By Darnell Okafor in Fitness & Sports · March 8, 2026
Results from the 2026 Los Angeles Marathon

Here's the thing nobody's talking about: a two-hour-eleven marathon in Los Angeles in 2026 tells you something important, and it has nothing to do with Nathan Martin's leg turnover.

I've covered enough sports to know that course records fall for three reasons: the athlete gets better, the conditions align perfectly, or the course itself changes. Martin's time is fast, sure. But Los Angeles isn't typically a speed course. The heat, the hills, the urban sprawl—these factors should work against a sub-2:12 performance. So either Martin is a generational talent we haven't heard enough about, or something about the race conditions that day was exceptional. The reporting doesn't say. No mention of weather, pacing strategy, or how his split times compared to previous winners. That's lazy. That's a box score masquerading as analysis.
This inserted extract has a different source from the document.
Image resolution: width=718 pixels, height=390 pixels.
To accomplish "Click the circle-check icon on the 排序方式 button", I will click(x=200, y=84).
Cherono's 2:25:20 in the women's race deserves the same scrutiny. Where did she build her lead? What was her strategy against the field? Was this a dominant performance or a tactical race that happened to break the tape? These details matter because they tell you whether we're witnessing a peak moment or the emergence of a new standard.

What strikes me most is what's missing: context. No comparison to international competition. No breakdown of training methods. No follow-up on whether either athlete is targeting the 2028 Olympics trials. You can't understand a result without understanding its place in a larger story.

Until someone does the legwork to answer those questions, we're just reading times on a page.